**Short problem**
Render everything from the line containing "I will coord(77,329)." down to the line containing "pos(155,470)" as a Markdown table with the columns Row and Line, numbering each row and leaving out blank lines. Include only those items.

::: Given data

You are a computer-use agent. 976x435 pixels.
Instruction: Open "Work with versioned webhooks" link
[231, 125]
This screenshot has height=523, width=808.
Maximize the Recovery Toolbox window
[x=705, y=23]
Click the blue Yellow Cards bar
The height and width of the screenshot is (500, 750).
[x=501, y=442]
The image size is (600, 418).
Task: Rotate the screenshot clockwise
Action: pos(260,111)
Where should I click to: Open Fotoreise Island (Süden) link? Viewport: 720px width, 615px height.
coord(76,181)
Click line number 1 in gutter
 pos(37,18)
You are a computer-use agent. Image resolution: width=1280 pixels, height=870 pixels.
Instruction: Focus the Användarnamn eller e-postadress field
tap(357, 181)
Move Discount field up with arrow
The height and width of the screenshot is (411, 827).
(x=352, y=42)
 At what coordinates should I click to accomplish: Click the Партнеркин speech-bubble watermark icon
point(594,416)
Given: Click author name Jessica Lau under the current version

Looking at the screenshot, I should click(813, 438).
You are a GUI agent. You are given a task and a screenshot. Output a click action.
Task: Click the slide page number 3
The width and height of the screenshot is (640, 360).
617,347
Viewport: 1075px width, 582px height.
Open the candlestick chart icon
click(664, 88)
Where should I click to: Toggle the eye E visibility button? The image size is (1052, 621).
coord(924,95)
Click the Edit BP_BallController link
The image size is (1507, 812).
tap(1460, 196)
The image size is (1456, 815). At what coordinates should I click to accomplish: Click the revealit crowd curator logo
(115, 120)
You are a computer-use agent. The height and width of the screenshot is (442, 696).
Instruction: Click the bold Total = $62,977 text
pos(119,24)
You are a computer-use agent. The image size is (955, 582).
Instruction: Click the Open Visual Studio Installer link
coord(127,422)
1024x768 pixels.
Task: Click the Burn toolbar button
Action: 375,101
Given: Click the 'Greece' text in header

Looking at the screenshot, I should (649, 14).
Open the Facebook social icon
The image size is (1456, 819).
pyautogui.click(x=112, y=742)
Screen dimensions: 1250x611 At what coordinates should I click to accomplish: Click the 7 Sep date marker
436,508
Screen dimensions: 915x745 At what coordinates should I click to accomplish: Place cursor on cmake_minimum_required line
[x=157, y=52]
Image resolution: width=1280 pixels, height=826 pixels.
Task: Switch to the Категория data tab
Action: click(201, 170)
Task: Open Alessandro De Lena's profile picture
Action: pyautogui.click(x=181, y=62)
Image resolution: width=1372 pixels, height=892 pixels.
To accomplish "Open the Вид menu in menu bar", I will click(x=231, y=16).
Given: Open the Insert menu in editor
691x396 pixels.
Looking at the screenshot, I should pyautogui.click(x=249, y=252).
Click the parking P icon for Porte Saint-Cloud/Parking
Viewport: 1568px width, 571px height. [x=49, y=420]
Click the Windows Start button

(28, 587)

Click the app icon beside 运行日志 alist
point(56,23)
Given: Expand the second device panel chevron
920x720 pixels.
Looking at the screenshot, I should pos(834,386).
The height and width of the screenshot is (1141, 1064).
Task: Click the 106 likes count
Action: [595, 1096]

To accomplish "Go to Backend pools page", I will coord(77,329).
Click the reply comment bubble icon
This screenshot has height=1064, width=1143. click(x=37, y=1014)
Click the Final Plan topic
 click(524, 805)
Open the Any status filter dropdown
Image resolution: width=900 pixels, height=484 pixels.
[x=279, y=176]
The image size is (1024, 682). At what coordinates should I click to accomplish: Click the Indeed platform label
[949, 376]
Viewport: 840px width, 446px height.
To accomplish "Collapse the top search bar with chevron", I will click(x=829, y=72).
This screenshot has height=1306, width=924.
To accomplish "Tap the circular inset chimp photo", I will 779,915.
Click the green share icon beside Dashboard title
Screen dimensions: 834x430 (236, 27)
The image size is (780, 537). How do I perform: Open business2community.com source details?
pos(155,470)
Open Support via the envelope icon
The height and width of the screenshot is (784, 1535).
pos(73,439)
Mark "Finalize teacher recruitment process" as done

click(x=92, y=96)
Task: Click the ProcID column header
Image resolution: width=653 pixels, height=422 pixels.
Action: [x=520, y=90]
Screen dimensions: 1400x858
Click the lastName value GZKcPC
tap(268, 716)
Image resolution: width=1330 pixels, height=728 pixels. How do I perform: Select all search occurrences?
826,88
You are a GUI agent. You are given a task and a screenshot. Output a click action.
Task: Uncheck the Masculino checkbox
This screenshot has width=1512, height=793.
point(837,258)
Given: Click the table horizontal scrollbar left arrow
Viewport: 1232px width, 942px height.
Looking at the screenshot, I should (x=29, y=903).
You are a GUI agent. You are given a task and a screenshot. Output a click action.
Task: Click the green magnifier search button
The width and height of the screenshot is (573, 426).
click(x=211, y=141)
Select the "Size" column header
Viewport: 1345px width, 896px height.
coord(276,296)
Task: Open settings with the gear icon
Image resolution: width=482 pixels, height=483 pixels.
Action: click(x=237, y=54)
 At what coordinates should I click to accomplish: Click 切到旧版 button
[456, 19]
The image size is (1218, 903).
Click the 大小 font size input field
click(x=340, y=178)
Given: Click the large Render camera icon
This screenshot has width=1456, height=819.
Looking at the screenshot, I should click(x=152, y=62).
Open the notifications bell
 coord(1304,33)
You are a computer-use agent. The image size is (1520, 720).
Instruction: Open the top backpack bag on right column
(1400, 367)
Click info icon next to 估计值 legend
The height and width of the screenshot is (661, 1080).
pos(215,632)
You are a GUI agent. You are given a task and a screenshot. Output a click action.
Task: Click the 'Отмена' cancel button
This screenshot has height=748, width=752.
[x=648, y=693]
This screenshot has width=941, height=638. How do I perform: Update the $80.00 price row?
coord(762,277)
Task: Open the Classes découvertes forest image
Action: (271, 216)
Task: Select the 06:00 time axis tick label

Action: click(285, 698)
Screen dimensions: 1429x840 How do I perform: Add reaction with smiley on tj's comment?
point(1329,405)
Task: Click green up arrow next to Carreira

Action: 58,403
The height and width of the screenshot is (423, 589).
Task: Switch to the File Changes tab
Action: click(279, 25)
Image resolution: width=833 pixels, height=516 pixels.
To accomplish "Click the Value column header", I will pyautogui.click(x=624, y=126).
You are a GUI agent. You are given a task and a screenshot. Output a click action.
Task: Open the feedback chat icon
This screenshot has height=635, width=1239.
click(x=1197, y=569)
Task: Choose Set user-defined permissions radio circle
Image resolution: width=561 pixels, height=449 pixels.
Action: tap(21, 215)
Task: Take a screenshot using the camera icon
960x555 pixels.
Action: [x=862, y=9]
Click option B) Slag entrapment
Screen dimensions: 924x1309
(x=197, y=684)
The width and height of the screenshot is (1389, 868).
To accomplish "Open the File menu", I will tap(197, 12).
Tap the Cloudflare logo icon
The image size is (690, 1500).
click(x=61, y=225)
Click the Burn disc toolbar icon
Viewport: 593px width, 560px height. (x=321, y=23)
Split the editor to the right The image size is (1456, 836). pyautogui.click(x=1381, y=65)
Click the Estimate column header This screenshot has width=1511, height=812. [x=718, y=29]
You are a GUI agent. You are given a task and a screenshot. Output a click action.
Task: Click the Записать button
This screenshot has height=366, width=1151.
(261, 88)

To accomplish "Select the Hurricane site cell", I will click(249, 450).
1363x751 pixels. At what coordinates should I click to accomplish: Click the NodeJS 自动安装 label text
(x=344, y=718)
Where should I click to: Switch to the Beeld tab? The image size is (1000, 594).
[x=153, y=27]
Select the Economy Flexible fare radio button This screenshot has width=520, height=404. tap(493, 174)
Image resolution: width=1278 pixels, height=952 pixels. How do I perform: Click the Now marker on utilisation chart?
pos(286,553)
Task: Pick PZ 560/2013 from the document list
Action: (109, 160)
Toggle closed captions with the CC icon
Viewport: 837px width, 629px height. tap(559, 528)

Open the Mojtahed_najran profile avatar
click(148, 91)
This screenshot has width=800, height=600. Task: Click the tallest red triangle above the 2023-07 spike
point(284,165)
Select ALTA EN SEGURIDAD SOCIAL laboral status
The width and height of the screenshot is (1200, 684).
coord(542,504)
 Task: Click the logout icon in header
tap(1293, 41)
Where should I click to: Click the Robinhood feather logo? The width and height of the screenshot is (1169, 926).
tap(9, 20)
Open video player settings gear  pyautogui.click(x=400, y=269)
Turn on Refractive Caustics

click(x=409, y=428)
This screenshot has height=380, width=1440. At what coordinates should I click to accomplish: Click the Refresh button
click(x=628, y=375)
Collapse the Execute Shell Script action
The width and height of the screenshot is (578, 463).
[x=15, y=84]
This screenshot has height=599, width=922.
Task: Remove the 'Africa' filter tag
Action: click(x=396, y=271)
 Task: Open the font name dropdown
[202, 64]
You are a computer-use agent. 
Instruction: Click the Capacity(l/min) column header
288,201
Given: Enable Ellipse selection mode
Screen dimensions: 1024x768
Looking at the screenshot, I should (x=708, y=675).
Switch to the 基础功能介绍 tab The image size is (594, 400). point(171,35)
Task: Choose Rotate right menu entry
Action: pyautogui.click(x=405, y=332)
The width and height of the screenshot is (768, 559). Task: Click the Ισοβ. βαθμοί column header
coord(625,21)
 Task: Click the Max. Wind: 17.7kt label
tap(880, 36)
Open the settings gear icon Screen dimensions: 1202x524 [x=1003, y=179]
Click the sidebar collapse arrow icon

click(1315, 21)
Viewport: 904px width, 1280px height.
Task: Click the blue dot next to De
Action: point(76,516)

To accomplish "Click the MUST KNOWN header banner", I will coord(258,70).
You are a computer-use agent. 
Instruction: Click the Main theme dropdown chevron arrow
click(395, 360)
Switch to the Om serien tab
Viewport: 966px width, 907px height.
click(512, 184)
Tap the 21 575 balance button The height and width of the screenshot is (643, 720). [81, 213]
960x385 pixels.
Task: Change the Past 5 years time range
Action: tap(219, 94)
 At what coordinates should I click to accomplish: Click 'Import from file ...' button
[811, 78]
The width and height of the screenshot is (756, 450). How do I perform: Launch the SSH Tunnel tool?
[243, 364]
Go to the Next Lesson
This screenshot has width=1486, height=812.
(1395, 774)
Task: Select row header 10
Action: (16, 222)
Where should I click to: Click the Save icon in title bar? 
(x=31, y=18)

::::::

**Task result**
| Row | Line |
|---|---|
| 1 | To accomplish "Go to Backend pools page", I will coord(77,329). |
| 2 | Click the reply comment bubble icon |
| 3 | This screenshot has height=1064, width=1143. click(x=37, y=1014) |
| 4 | Click the Final Plan topic |
| 5 |  click(524, 805) |
| 6 | Open the Any status filter dropdown |
| 7 | Image resolution: width=900 pixels, height=484 pixels. |
| 8 | [x=279, y=176] |
| 9 | The image size is (1024, 682). At what coordinates should I click to accomplish: Click the Indeed platform label |
| 10 | [949, 376] |
| 11 | Viewport: 840px width, 446px height. |
| 12 | To accomplish "Collapse the top search bar with chevron", I will click(x=829, y=72). |
| 13 | This screenshot has height=1306, width=924. |
| 14 | To accomplish "Tap the circular inset chimp photo", I will 779,915. |
| 15 | Click the green share icon beside Dashboard title |
| 16 | Screen dimensions: 834x430 (236, 27) |
| 17 | The image size is (780, 537). How do I perform: Open business2community.com source details? |
| 18 | pos(155,470) |